Extracted information —
.....

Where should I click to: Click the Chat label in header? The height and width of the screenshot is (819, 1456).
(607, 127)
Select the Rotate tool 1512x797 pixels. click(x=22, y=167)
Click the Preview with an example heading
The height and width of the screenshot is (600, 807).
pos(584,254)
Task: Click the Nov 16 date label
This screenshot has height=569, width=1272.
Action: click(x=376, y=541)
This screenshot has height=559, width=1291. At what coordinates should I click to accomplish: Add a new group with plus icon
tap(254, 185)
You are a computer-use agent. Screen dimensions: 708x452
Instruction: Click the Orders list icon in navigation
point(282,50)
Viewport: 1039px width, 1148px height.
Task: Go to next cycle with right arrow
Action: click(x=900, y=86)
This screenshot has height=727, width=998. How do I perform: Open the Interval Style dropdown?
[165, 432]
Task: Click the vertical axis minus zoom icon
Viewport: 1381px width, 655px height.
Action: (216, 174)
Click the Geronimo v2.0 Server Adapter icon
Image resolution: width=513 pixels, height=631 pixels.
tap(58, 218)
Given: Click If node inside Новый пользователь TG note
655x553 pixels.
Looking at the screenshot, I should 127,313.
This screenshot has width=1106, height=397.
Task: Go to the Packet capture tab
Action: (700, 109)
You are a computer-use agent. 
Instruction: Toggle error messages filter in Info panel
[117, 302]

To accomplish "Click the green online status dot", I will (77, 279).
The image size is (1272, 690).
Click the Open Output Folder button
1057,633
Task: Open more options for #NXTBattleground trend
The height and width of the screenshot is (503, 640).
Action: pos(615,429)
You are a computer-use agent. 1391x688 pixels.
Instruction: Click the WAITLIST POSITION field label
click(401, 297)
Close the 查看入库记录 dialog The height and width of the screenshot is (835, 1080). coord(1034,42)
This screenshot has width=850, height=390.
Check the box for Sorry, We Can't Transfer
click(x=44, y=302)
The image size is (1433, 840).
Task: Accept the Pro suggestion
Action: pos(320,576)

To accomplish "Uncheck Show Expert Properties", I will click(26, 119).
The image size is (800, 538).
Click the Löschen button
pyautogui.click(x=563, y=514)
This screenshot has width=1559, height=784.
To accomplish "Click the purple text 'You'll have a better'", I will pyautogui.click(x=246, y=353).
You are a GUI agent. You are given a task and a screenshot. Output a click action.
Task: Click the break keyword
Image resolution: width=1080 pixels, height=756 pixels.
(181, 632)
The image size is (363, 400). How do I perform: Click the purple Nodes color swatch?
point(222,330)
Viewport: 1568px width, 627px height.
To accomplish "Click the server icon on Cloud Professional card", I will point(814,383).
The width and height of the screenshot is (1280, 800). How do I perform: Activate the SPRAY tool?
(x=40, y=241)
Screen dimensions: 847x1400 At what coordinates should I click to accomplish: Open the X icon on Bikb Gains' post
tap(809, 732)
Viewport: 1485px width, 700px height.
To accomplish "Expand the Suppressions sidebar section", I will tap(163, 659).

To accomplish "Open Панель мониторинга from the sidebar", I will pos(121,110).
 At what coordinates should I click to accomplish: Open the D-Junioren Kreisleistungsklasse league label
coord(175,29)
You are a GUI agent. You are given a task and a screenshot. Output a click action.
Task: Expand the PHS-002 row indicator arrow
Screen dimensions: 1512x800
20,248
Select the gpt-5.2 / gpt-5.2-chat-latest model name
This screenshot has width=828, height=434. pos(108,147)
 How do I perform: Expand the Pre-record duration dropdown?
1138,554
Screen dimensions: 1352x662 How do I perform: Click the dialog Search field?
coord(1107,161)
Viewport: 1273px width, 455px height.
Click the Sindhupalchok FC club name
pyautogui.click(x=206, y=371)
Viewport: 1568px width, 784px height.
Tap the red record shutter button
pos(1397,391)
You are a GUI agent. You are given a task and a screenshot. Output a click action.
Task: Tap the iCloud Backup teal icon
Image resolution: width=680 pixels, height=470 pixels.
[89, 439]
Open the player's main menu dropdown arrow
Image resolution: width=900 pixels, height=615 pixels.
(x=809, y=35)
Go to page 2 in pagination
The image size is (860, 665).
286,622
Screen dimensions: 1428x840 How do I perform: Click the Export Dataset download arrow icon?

.....

What the exercise asks — What is the number of lines in the listing that hold the word "will"? Say only that number.

Result — 6